Jones Bros has a long history in Tennessee – one that traces back nearly 80 years – but the company is still relatively new to aggregate production.
Specializing in heavy highway and civil construction, Jones Bros opened the Parsons Quarry as its first aggregate operation in 2021. The site in west Tennessee became operational a year later with the goal of self-supplying materials for two projects.
One project in Henderson County involved the construction of a bypass. The other was a large-scale resurfacing job in Madison County.
With those jobs secured, Jones Bros’s owners aimed to source the aggregates required for them internally.

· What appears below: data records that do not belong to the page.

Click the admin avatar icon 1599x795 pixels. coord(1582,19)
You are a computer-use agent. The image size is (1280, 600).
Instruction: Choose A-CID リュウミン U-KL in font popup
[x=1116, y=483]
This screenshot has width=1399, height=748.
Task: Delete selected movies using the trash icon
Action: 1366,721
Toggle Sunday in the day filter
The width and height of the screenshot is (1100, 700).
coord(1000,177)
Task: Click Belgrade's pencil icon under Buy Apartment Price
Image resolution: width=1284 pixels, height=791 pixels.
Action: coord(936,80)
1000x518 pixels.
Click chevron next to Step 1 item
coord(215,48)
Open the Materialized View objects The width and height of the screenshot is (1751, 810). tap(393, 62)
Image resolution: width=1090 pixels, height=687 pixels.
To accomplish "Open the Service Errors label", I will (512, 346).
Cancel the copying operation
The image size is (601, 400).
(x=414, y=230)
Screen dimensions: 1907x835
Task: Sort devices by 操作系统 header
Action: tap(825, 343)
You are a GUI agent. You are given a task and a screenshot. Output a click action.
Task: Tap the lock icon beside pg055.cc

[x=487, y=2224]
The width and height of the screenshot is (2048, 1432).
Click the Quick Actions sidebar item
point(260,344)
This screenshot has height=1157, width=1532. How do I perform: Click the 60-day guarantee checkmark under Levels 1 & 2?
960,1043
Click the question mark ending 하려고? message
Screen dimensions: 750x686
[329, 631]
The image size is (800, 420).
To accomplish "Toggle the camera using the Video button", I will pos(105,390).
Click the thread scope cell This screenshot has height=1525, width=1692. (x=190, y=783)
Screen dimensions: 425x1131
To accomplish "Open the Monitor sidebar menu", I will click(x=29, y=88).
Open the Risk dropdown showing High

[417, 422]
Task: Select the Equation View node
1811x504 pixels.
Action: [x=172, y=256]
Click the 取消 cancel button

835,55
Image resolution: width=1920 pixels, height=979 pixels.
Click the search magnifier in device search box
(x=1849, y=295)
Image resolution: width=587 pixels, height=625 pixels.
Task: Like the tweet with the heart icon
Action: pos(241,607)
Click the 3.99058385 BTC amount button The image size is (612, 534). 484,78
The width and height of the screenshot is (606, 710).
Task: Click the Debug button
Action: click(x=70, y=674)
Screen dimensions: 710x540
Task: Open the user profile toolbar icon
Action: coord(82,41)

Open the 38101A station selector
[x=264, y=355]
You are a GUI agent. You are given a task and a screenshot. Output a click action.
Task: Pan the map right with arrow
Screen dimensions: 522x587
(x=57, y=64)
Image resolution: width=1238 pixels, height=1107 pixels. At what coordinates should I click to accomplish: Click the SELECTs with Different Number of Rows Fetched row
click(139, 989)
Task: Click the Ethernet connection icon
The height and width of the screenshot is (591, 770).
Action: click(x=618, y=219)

To do so, they identified a property in Parsons, Tennessee, that Jones Bros could develop to serve the company’s downstream materials needs.
Although an 18-month permitting process impeded Jones Bros’s ability to fully supply aggregates for the projects, the Parsons Quarry got the necessary approvals from the Tennessee Department of Transportation (TDOT) to provide materials for the remaining portion of both.

Both the bypass and the resurfacing project were completed in 2023. As the Parsons Quarry contributed to those major jobs that year, it also grew its outside customer base considerably after starting the year with just two accounts.
The operation’s growth with outside customers continued in 2024, and it has good momentum in place as 2025 gets underway.
“The quarry has been able to take advantage of some of the growth in the marketplace,” says Jason Waddell, group manager of aggregate operations, referring to the west Tennessee market. “
Because the Parsons Quarry shows promise, company leaders are pursuing the addition of a second site in Middle Tennessee. Waddell says Jones Bros’s contracting presence in that region is more prominent than its stake in west Tennessee, so opportunities are aplenty to further supply aggregates in-house.
“We are looking at greenfielding other sites, with one in the mix that we’re hoping to get through the permit process by the end of [2024],” Waddell says. “We have other sites located for potential growth that have yet to go through the environmental or regulatory side of the process.”
Getting started
The Parsons Quarry remains Jones Bros’s lone aggregate operation, but successfully getting the site up and running should prove useful as the company aims to expand elsewhere.
One lesson Waddell learned through his early Parsons Quarry experience is that quarry development processes typically take longer than expected. Still, as the idiom goes: you learn by doing.
“The very first schematic Jones Bros got was to put up a fixed plant – a 700,000-ton plant,” Waddell says. “They wanted to take advantage of the power that was available from the local power company.”
After Waddell arrived at Jones Bros in 2022, the plan changed.
“We finished the transformer project, but we were behind supplying ourselves on the two DOT projects, so that was put on the back burner,” says Waddell, whose previous industry stops included 15 years at Martin Marietta and three years at Rogers Group. “We focused on trying to figure out the right combination of what we called the ‘four Ps’ at the time: people, plant, pugmill and pit – and that’s the order we worked in.”

Through its quarry development process, Jones Bros sought answers to key questions in these areas.
“Do we have the right people to get us through these two projects, and do we believe we have the right people to not only be satisfied with where we’re at, but to get us over this hump,” Waddell says. “That took a little bit of process.”
Once the right personnel were in place at the Parsons Quarry, company leaders focused on finding the right plant. The right “plant” was actually several Powerscreen machines that Jones Bros organized into a jaw-scalp-cone-screen arrangement that includes a stacker at the very end.
“That’s currently what we run, and as every year has passed and we find out a little bit more about how the market is willing to work with us – and as we’re accepted into the market – we continue to see growth,” Waddell says. “We’re pushing our production capacity and adding to it every year.”
Coming to terms on a plant arrangement left Jones Bros seeking answers related to pug base and its pit.
“We had 120,000 tons of pug base we had to put in,” Waddell says. “That’s limestone with water added to it. It’s mixed, so that way when it gets on-site it reaches compaction and TDOT does their tests. That was the third area.
“And the thing that took the backseat to everything was essentially pit development, and we’re working through that now,” Waddell adds. “We’ve actually turned a small hole into a pit.”
Another lesson Waddell learned through the experience is that selling a team on the ultimate vision is easier said than done.
“[With] the vision you have, you can say it in word form and tell your team every morning or week what it’s going to be,” he says. “You can say ‘you’re willing it there’ or ‘it’s going to happen.’ But until they see trucks come in and material go out, your passion cannot convince them until they see it with their own eyes.”